- [SHORT EXERCISE 1]: In the records, starting at the line containing "Proceed with the" and ending at the line containing "[x=149, y=66]", rewrite those lines with "icon" changed to "symbol" and nothing else altered.

- [ARTICLE]:
— start —

Sir Leonard Redshaw (1911-1989)

Sir Leonard Redshaw

Written by Les Shore

Occupation: Shipbuilder
Location: Barrow-in-Furness


‘One of the great and last British shipbuilders. A truly outstanding Barrovian, he was devoted to his industry and the Barrow Shipbuilding Works ’. Born in Barrow-in-Furness, Cumbria, 15 April 1911, Leonard was one of four children of Joseph Stanley Redshaw, chief of the Ship Design Department, Vickers Limited, Barrow Works, and his wife Ada [1886-1962], daughter of Adginton Westhead of Fleetwood. His brother, Joseph Cyril [1909-1984], was a Vickers-Armstrongs engineer. His grandfather, Joseph Hay Redshaw [1849-1932], was a Barrow-based ship chandler. He was educated at Barrow Grammar School before entering a shipbuilding apprenticeship with Vickers at Barrow as a sixteen-year-old. In 1931, he won a Vickers-Armstrong Scholarship, competed for every three years by qualified technical candidates employed at British shipbuilding companies, to study Naval Architecture at Liverpool University. He graduated B Eng in 1934 with First Class honours, and MEng in 1936. He was awarded an 1851 Royal Commissioner’s Exhibition to pursue postgraduate research into the application of welding technology for shipbuilding. The universal practice in British shipyards then was to use rivets to join steel plates together to construct ships and submarines. Working as a welder in German shipyards during his studies prepared him for advocating a radical change in Britain’s shipbuilding practices.   

Three years after rejoining Vickers Barrow in 1936 as a shipyard junior manager, he married at Kingston upon Thames Joan [1910-1996], who was the daughter of William Henry White [b.1880], a foreman lighterman. During the Second World War, submarine construction gave him the opportunity to become a pioneer of welding in British shipbuilding. In 1943, he was appointed assistant yard manager and, in 1945, made assistant to the Shipbuilding Manager. He was delegated the task of modernizing Barrow shipyard, which involved considerable capital investment and was implemented over a period of years.

In 1949, Leonard Redshaw authored a notable technical paper, ‘Welding in Shipbuilding, with Particular Reference to Passenger Liners’.  The paper revealed the depth of technical and practical knowledge he had about the subject. His paper detailed the initial steps made at Barrow to lead the evolution from riveted to welded construction of the passenger liner. The Orient Steam Navigation Co. Ltd, who placed a series of orders for passenger liners with Vickers-Armstrongs after the Second World War, was supportive of ship design and construction innovation.

There was a crisis in 1950, shortly after the launching of the shipping company’s passenger liner Oronsay, a fire engulfed the ship. Due to his leadership, the fire was extinguished. Despite the misfortune of listing, she became the first ship ever in a British port to be righted, repaired and commissioned for operational use. His forceful personality and willingness to lead from the front was apparent during the crisis.

The Orient Company also became the owner during the 1950s of two ships having technical merits useful for marketing to attract passengers. In 1953, the world’s first all-welded passenger liner, Orsova, was launched at Barrow for the shipping company.

— end —

- [MATERIAL PROVIDED]:
— start —

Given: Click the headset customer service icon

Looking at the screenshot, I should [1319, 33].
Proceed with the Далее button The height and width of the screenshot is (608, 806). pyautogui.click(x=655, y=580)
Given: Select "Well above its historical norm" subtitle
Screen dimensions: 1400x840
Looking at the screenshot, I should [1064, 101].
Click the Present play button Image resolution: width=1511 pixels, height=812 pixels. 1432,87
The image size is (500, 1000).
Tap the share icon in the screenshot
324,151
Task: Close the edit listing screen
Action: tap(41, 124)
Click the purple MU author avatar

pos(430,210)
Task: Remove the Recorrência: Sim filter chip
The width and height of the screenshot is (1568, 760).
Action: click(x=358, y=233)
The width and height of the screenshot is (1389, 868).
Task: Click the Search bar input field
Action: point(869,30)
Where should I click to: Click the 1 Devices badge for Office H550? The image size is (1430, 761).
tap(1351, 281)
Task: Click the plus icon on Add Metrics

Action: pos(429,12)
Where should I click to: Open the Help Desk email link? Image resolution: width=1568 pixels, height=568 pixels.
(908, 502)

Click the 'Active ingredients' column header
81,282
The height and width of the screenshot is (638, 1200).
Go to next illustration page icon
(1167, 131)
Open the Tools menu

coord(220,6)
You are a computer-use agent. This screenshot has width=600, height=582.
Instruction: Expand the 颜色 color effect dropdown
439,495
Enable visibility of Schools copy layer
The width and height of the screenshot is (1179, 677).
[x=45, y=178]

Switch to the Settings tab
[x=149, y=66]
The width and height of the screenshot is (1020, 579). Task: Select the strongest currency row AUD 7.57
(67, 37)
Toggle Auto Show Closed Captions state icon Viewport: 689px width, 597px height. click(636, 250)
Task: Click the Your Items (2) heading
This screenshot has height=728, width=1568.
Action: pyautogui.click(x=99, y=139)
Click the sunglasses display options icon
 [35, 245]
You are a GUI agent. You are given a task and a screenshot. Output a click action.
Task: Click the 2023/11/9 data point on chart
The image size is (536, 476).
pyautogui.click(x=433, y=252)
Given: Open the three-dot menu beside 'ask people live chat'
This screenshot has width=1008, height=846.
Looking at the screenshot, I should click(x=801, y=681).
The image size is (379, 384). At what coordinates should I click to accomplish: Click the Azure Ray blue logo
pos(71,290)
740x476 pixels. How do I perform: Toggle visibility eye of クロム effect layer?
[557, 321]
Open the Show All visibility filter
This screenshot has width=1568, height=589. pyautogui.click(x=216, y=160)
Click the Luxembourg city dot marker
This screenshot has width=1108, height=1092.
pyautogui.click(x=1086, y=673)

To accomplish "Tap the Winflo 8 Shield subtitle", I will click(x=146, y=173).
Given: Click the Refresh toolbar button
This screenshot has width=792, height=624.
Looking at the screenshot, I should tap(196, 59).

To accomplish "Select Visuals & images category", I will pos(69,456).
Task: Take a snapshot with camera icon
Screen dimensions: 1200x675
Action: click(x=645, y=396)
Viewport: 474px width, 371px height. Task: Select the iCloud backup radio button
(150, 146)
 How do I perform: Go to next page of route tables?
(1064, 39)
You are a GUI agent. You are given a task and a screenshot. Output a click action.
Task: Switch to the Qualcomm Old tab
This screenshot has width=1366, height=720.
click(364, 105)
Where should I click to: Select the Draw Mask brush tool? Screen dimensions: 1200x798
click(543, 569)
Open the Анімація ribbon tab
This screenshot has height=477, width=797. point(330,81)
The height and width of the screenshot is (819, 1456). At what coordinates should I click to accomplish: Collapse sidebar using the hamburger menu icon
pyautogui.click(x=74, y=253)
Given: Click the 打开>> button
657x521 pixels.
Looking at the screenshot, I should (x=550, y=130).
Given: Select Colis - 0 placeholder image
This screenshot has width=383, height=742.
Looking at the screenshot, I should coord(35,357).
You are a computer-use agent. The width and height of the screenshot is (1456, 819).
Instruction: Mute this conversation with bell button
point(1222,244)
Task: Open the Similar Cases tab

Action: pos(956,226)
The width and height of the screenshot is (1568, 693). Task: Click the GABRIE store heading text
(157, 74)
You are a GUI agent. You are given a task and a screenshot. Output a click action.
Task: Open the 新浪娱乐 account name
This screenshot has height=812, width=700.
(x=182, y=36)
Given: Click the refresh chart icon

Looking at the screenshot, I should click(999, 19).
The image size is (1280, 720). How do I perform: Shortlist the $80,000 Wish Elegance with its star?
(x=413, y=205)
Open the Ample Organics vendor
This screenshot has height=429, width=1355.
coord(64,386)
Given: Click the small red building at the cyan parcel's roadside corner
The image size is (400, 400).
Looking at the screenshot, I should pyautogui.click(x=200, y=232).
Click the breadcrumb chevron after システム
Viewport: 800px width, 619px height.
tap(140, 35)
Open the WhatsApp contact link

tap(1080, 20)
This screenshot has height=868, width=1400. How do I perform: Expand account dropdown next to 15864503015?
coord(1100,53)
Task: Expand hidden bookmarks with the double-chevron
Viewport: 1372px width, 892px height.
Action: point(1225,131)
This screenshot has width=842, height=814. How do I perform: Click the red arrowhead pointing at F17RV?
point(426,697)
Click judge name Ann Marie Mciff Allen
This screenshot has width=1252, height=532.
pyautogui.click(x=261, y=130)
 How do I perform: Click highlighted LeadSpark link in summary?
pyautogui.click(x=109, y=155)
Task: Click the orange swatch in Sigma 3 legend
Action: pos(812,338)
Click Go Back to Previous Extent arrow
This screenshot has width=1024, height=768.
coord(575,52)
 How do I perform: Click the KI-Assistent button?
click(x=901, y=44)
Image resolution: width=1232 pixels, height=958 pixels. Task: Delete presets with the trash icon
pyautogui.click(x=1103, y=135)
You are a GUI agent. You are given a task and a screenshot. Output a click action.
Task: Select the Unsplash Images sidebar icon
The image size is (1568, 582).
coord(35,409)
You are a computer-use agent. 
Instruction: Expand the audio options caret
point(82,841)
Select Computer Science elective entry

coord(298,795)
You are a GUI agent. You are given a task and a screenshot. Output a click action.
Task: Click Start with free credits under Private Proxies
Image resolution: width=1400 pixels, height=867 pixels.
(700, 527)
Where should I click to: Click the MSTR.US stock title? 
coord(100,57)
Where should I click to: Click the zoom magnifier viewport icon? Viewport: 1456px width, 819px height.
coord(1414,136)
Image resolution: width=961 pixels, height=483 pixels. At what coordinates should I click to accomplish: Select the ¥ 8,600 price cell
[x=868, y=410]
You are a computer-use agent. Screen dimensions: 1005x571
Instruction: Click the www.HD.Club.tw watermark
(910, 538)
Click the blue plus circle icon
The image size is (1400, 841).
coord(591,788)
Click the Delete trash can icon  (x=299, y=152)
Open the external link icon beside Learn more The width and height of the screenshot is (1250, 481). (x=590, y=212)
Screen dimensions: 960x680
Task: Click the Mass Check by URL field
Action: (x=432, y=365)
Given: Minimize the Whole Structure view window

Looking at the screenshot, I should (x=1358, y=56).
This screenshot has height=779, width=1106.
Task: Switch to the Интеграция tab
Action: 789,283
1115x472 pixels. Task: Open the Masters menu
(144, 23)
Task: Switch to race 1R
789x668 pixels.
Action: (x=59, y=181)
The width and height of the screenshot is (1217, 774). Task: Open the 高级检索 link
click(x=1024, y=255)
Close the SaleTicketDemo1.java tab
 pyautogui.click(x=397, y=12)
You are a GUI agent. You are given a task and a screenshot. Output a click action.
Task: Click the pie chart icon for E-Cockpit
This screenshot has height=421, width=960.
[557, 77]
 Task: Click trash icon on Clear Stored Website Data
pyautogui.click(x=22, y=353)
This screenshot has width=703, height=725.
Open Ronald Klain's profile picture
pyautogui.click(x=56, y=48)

— end —

- [SHORT EXERCISE 2]: Extend the biography of shipbuilder Sir Leonard Redshaw, picking up after its last sentence.

- [RIGHT ANSWER 1]:
Proceed with the Далее button The height and width of the screenshot is (608, 806). pyautogui.click(x=655, y=580)
Given: Select "Well above its historical norm" subtitle
Screen dimensions: 1400x840
Looking at the screenshot, I should [1064, 101].
Click the Present play button Image resolution: width=1511 pixels, height=812 pixels. 1432,87
The image size is (500, 1000).
Tap the share symbol in the screenshot
324,151
Task: Close the edit listing screen
Action: tap(41, 124)
Click the purple MU author avatar

pos(430,210)
Task: Remove the Recorrência: Sim filter chip
The width and height of the screenshot is (1568, 760).
Action: click(x=358, y=233)
The width and height of the screenshot is (1389, 868).
Task: Click the Search bar input field
Action: point(869,30)
Where should I click to: Click the 1 Devices badge for Office H550? The image size is (1430, 761).
tap(1351, 281)
Task: Click the plus symbol on Add Metrics

Action: pos(429,12)
Where should I click to: Open the Help Desk email link? Image resolution: width=1568 pixels, height=568 pixels.
(908, 502)

Click the 'Active ingredients' column header
81,282
The height and width of the screenshot is (638, 1200).
Go to next illustration page symbol
(1167, 131)
Open the Tools menu

coord(220,6)
You are a computer-use agent. This screenshot has width=600, height=582.
Instruction: Expand the 颜色 color effect dropdown
439,495
Enable visibility of Schools copy layer
The width and height of the screenshot is (1179, 677).
[x=45, y=178]

Switch to the Settings tab
[x=149, y=66]

- [RIGHT ANSWER 2]:
Then at Barrow in 1959, the ship Oriana was floated upon Walney Channel for the first time to become, and has remained so, the largest liner built at an English shipyard. The Oriana pioneered in the United Kingdom the use of welded aluminium to fabricate a passenger liner’s superstructure. The shipyard skilfully overcame the challenge of aluminium being a troublesome material to weld. His close involvement in the technical and practical measures taken to meet the challenge was evident in a technical paper he authored in 1961 about fabricating aluminium superstructures as part of ship construction. 

Redshaw’s promotion to Shipbuilding Manager at Barrow in 1950 was followed three years later by him being made a Special Director of the company. For a lengthy period after 1946 the shipyard delivered a series of ever growing in size oil tankers. The mainly all-welded Barrow built tanker World Unity was in 1951 the largest of its kind launched at a British shipyard. The next year the shipyard launched a replica tanker, World Concord, which in 1954 broke in half in during a severe Irish Sea storm. The Barrow shipbuilder was flown in an aircraft through turbulent conditions to inspect the floating halves of the tanker an event which was a major upset in his faith in welded structures. However, the parts of the tanker were salvaged, welded together, and the vessel served a long operational life.

As the 1950s closed, Barrow launched in 1957 the aircraft carrier HMS Hermes, which served to lead the Falklands Task Force in 1982. 

Barrow retained its worldwide reputation for building submarines. As the Holland Class, the first submarines commissioned by the Royal Navy (RN) were launched at Barrow in 1901. The class of submarine was constructed under licence from the United State’s Electric Boat Company. In the period late 1950s to early 1960s the latest design of RN diesel-electric submarines, as the Oberon Class, were not only being produced by Vickers at Barrow but also at Chatham Dockyard, Cammell Laird, and Scotts.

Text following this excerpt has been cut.